Over the last few months, I've a series of conversations about training for a full marathon. They went a little like this.
Kim's Friend/Family Member/Blogger Buddy: So, when do you think you'll start training for that first marathon?
Kim: Marathon? F*ck that. I haven't been able to run pain-free since 2009, I'm not going to abuse my body like that. Not happening. End 'o story.
Fast forward to April, my Run Less Run Faster book is looking increasingly tattered, and my browser history looks a little like this:
|Which of these things is not like the other?|
So, Good Will Hunting fantasies aside, my mind has been increasingly preoccupied with finding... drumroll please... a marathon plan.
And not just finding one. Carefully researching, creating, editing and re-editing, switching my calendar around long runs... basically, planning to run a marathon.

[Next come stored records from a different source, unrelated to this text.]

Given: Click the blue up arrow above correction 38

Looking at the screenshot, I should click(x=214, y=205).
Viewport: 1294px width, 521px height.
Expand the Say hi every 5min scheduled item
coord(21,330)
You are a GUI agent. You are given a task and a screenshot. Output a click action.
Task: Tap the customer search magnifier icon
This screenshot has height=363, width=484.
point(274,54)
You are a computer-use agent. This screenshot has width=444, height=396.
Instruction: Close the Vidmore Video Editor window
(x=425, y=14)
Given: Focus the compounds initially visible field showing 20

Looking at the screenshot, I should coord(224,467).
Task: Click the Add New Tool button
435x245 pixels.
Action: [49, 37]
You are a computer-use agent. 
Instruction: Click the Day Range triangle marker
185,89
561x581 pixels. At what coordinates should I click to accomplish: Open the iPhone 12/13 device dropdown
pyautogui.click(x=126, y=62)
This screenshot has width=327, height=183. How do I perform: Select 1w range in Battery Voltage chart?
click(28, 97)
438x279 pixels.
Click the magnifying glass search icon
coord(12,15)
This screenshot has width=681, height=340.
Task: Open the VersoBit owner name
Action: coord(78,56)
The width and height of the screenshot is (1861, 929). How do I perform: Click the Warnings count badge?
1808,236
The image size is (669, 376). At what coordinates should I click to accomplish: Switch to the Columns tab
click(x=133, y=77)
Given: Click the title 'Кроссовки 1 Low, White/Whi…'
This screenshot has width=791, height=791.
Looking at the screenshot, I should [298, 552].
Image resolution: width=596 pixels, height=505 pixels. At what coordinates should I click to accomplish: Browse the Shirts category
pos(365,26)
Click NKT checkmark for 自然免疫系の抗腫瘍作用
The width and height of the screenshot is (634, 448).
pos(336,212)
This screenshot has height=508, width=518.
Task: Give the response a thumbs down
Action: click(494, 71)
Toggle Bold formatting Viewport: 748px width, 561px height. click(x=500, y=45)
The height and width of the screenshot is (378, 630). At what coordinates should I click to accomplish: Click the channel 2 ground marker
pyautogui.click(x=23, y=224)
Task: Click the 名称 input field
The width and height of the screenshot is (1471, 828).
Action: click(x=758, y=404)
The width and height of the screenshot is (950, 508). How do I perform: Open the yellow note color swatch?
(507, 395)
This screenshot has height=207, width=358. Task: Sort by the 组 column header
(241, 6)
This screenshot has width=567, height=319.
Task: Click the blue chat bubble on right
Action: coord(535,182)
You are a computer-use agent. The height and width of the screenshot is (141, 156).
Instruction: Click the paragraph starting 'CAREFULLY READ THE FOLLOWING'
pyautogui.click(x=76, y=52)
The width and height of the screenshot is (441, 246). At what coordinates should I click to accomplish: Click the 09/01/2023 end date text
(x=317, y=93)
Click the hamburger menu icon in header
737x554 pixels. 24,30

What's my problem? I wanted to wait to run a marathon until after I'm definitely done having kids, until I'm a few years post-injury, and until life slows down a bit. But now, I feel like my mind is all systems go for training, and nothing has changed with my uterus, my femur, or my schedule.
In four weeks, I'm running the Wisconsin Half Marathon in Kenosha, WI. If this goes well (a decent time, and feeling strong and happy, and not wishing for death the whole time like at my last half), then I start training for the Fox Cities Marathon in September. As in the full marathon. Yikes.